● **TO DO**
Reproduce word for word every line of the entries below, from the line containing "Instruction: Select 乘风破浪的姐姐 in the ranking" through the final line, and nothing else.

(Stored records)
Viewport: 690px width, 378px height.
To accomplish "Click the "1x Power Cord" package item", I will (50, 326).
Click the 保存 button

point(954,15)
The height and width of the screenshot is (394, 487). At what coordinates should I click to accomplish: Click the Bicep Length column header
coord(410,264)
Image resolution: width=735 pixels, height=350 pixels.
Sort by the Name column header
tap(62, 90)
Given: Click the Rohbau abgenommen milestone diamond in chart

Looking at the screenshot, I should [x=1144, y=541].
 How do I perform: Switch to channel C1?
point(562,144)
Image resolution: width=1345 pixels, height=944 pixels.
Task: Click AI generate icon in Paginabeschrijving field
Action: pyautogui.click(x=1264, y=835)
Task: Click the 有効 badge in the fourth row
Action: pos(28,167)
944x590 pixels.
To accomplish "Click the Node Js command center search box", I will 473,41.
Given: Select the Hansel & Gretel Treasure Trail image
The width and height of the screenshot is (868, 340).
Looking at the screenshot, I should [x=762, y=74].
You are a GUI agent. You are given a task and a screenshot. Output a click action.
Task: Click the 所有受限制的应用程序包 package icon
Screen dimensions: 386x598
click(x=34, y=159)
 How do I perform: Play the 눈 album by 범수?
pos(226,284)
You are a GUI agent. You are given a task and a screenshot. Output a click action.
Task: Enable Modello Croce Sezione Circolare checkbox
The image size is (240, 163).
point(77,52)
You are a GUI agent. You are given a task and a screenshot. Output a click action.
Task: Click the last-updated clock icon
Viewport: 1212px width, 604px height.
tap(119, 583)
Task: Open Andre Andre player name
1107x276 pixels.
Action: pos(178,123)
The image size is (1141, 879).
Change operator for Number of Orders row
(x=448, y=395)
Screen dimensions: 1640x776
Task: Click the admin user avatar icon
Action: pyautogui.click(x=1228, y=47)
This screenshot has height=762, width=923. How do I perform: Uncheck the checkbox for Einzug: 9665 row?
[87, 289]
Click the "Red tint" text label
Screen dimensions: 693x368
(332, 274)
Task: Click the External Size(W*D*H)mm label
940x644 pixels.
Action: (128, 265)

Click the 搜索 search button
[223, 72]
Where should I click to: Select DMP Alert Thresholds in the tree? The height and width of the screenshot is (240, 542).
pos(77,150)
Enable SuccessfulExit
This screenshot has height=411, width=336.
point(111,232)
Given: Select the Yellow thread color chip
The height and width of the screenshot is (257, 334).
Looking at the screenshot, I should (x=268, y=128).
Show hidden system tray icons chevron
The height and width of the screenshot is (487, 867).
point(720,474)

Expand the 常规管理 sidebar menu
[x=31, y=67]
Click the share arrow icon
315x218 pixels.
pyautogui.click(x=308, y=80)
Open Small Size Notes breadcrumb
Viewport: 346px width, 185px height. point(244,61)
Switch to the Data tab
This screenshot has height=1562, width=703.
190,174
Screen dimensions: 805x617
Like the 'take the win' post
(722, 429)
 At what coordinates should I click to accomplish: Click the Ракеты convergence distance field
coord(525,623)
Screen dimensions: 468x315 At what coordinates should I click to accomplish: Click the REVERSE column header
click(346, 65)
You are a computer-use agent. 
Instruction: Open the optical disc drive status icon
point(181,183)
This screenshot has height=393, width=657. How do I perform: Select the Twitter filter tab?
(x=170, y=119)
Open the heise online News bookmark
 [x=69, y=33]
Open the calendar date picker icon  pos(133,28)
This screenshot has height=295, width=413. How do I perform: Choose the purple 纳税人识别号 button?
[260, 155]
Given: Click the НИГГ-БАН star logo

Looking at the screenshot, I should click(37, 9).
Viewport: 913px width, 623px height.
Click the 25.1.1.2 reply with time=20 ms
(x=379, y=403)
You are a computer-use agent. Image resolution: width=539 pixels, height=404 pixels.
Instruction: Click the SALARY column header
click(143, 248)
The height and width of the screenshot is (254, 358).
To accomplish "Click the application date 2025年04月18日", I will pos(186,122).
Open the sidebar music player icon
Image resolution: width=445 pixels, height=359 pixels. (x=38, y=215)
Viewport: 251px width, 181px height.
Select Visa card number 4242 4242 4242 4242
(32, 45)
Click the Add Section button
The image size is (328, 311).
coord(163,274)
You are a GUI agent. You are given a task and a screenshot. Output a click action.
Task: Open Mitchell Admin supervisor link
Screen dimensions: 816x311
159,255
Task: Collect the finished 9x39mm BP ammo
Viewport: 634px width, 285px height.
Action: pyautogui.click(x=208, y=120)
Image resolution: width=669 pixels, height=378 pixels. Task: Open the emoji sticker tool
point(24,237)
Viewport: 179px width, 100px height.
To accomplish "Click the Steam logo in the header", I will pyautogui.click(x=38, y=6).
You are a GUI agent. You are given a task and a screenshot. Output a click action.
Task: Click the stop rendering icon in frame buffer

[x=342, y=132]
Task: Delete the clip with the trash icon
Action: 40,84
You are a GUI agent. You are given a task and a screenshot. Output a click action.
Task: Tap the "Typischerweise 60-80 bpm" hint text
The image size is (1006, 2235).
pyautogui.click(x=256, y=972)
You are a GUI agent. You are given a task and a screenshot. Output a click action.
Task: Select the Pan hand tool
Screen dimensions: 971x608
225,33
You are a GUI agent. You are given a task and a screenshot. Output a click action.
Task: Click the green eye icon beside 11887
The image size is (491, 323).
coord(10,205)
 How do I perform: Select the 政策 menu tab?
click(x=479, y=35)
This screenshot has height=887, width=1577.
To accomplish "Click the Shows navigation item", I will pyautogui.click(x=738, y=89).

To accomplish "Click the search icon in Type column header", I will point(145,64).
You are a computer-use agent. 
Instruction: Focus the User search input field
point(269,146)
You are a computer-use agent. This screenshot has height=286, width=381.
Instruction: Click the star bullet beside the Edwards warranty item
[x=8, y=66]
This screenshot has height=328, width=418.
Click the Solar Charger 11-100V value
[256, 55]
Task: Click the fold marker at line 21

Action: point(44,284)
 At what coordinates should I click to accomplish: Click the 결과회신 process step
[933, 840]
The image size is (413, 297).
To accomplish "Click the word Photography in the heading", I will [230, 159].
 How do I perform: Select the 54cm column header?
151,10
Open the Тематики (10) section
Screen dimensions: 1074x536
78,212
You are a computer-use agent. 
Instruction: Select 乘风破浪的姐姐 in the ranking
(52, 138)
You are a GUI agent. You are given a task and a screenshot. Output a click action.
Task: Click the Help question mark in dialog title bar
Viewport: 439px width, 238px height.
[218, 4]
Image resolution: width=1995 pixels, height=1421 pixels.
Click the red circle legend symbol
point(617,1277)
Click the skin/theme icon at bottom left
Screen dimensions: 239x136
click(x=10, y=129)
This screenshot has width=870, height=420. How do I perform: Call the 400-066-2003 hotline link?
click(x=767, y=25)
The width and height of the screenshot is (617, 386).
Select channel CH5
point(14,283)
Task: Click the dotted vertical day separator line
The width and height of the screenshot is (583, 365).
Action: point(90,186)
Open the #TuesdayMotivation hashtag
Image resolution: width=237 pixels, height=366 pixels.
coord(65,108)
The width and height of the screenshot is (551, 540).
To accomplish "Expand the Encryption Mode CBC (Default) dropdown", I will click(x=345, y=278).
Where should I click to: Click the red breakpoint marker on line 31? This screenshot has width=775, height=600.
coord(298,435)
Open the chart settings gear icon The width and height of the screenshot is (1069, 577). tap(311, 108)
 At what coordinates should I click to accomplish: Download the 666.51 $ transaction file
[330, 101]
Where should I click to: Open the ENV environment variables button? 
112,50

● **YOUR SOLUTION**
Instruction: Select 乘风破浪的姐姐 in the ranking
(52, 138)
You are a GUI agent. You are given a task and a screenshot. Output a click action.
Task: Click the Help question mark in dialog title bar
Viewport: 439px width, 238px height.
[218, 4]
Image resolution: width=1995 pixels, height=1421 pixels.
Click the red circle legend symbol
point(617,1277)
Click the skin/theme icon at bottom left
Screen dimensions: 239x136
click(x=10, y=129)
This screenshot has width=870, height=420. How do I perform: Call the 400-066-2003 hotline link?
click(x=767, y=25)
The width and height of the screenshot is (617, 386).
Select channel CH5
point(14,283)
Task: Click the dotted vertical day separator line
The width and height of the screenshot is (583, 365).
Action: point(90,186)
Open the #TuesdayMotivation hashtag
Image resolution: width=237 pixels, height=366 pixels.
coord(65,108)
The width and height of the screenshot is (551, 540).
To accomplish "Expand the Encryption Mode CBC (Default) dropdown", I will click(x=345, y=278).
Where should I click to: Click the red breakpoint marker on line 31? This screenshot has width=775, height=600.
coord(298,435)
Open the chart settings gear icon The width and height of the screenshot is (1069, 577). tap(311, 108)
 At what coordinates should I click to accomplish: Download the 666.51 $ transaction file
[330, 101]
Where should I click to: Open the ENV environment variables button? 
112,50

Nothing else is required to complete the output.